"Eh iya sebentar." Anya terpaksa harus bantu membujuk tapi baru saja menoleh ke wajah Kale ia langsung ciut.

Bagaimana tidak, wajah datarnya begitu dingin dengan sorot mata setajam elang. Benar-benar tidak bersahabat. "Ah ca kayanya emang lebih keren naik mobil deh," ucap Anya membuat Ica ber-yah kecewa.

Ica mendengus sebal, sebelum berlalu pergi memasuki toko ia sempat-sempatnya memberikan umpatan, "dasar galak!" Mata Anya membelalak Ica benar-benar tidak takut pada ekspresi horor wajah abangnya.

"Anya," panggil Kale membuat si pemilik nama menoleh, raut wajah Kale sudah berubah melunak. "Itu demi kebaikan dia juga, anak SMP belum punya SIM bahaya nya," lanjut Kale lembut.

"Aku paham," balas Anya mengulum senyum, Kale mengelus rambut Anya, mengelurkan kartu ATM di dompet.

"Bayar pake itu, aku tunggu di kedai kopi sebelah ya?" Anya mengangguk sambil mengambil kartu tersebut.

Sama persis seperti ayahnya, jika mengantar belanja akan menunggu di tempat rehat sambil memesan kopi atau cemilan ringan lainnya.

"Selain karna kejadian Randy Abang punya sejarah sendiri Kak Anya kenapa se-overprotektif itu sama Ica," kata Ica sambil memilih pulpen cair di rak.

"Eh, kenapa?" tanya Anya jelas penasaran, Kale bukan sekali ini saja overprotektif pada hal-hal kecil menyangkut Ica tapi banyak.

"Dulu Ica lahirnya melalui bedah caesar.
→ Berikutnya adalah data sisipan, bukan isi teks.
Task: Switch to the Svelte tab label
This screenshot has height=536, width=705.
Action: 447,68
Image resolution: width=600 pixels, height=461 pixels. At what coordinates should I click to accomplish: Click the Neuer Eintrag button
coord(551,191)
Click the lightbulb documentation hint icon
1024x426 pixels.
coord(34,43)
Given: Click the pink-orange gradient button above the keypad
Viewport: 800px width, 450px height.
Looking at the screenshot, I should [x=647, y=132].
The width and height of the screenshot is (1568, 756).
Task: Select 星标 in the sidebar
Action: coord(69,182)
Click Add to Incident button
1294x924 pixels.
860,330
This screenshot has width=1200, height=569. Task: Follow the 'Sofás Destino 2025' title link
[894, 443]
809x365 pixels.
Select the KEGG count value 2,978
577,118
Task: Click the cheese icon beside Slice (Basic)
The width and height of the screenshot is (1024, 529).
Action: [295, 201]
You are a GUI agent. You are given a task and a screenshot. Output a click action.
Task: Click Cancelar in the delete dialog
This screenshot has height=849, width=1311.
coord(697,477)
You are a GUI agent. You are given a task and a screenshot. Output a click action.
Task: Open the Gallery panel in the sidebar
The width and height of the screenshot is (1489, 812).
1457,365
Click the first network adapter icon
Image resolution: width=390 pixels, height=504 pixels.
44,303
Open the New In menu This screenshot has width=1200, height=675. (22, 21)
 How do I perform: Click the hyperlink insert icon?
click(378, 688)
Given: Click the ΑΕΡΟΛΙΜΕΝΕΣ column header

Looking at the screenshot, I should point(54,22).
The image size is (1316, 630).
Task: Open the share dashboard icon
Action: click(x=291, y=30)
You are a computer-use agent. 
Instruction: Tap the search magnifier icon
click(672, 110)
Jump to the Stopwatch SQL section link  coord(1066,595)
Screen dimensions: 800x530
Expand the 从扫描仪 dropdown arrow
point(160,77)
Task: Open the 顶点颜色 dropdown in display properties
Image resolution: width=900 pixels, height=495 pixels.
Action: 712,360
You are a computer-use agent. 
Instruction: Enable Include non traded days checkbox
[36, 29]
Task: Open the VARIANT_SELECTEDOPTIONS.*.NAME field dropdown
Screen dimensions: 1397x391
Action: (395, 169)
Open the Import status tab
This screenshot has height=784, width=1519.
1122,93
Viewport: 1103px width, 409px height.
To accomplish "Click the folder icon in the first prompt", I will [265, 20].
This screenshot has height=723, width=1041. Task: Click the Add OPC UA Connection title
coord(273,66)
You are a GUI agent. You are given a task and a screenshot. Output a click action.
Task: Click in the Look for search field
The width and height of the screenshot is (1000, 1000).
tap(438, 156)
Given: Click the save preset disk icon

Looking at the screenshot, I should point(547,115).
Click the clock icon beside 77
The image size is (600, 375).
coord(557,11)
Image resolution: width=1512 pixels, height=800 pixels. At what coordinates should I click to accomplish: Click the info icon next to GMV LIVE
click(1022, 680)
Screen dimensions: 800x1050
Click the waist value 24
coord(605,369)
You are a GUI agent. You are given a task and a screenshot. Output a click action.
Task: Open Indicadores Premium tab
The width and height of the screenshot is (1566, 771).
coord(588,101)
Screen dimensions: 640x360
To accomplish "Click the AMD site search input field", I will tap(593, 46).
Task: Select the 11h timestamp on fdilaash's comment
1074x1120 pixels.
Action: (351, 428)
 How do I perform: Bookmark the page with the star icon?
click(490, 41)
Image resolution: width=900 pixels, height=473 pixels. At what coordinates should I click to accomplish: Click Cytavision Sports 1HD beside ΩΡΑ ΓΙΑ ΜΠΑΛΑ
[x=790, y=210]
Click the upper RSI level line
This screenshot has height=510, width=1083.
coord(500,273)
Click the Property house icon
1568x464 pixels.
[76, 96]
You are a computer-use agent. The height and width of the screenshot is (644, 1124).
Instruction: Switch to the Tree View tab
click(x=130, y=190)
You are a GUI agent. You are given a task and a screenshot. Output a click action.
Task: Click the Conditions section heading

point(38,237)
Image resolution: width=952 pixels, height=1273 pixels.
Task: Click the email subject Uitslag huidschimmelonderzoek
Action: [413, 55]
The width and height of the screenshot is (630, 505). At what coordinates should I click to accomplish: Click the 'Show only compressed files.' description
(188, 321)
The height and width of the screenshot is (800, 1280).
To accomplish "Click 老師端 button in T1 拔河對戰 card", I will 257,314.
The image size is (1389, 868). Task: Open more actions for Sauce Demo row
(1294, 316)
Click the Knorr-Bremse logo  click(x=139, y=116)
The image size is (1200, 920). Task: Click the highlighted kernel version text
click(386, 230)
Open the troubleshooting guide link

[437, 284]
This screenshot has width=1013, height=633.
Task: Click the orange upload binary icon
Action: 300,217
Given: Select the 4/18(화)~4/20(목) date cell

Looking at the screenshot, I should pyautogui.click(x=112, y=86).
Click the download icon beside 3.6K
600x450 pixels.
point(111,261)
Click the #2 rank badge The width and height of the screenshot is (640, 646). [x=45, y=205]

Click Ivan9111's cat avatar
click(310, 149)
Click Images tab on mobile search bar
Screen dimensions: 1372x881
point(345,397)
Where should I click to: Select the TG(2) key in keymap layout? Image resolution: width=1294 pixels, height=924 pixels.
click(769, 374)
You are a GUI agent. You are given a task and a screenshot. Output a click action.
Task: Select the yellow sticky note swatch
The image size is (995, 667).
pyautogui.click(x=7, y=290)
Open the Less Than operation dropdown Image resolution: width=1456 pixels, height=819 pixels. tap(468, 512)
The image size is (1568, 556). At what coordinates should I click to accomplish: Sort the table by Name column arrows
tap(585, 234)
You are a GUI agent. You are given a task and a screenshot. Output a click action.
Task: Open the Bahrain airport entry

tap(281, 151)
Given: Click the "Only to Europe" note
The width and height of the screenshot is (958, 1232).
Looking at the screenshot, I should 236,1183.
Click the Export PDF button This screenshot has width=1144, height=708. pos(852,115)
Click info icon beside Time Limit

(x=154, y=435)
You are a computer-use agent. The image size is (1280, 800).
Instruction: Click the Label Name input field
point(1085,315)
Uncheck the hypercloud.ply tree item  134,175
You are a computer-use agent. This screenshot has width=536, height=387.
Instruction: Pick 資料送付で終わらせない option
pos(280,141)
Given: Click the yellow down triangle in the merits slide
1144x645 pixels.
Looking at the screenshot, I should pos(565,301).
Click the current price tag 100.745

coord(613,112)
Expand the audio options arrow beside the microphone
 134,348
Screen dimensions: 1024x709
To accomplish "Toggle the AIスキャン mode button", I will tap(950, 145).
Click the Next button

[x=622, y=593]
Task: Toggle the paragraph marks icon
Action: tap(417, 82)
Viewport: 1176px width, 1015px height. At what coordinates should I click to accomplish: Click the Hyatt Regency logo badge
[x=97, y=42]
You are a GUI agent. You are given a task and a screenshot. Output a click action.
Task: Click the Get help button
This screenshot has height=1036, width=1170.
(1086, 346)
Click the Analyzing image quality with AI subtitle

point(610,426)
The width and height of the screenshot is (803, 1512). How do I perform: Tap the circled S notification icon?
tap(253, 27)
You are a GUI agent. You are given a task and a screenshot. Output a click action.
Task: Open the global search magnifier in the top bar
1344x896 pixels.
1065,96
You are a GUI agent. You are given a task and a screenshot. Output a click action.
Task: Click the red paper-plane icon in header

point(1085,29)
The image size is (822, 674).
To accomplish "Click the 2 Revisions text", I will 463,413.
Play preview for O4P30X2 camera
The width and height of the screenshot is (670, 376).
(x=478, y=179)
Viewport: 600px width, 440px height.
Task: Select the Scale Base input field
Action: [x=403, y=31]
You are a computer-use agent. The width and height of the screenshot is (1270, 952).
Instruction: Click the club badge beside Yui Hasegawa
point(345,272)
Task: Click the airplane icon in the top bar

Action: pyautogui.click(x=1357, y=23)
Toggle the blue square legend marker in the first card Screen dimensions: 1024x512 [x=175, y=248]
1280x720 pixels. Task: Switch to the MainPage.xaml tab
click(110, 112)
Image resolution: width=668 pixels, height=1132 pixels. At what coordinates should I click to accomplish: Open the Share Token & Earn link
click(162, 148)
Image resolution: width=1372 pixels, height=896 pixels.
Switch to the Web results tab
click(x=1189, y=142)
Bunda sering sakit-sakitan, si ayah juga tuker rekan kerja keluar kota, yang jagain Abang aja sendiri. Abang bener-bener ketakutan kalau bunda muntah darah, nemenin pas persalinan juga, bahkan suka bolos sekolah buat nemenin bunda lahiran Ica, repot banget emang. Dari situ Abang janji buat jagain Ica sama seperti saat Abang jagain bunda. Itu bagus sih tapi agak ngeselin!" papar Ica dengan bibir mengerut, Anya terkekeh akhirnya tahu alasan apa membuat kekasihnya begitu menyayangi Ica.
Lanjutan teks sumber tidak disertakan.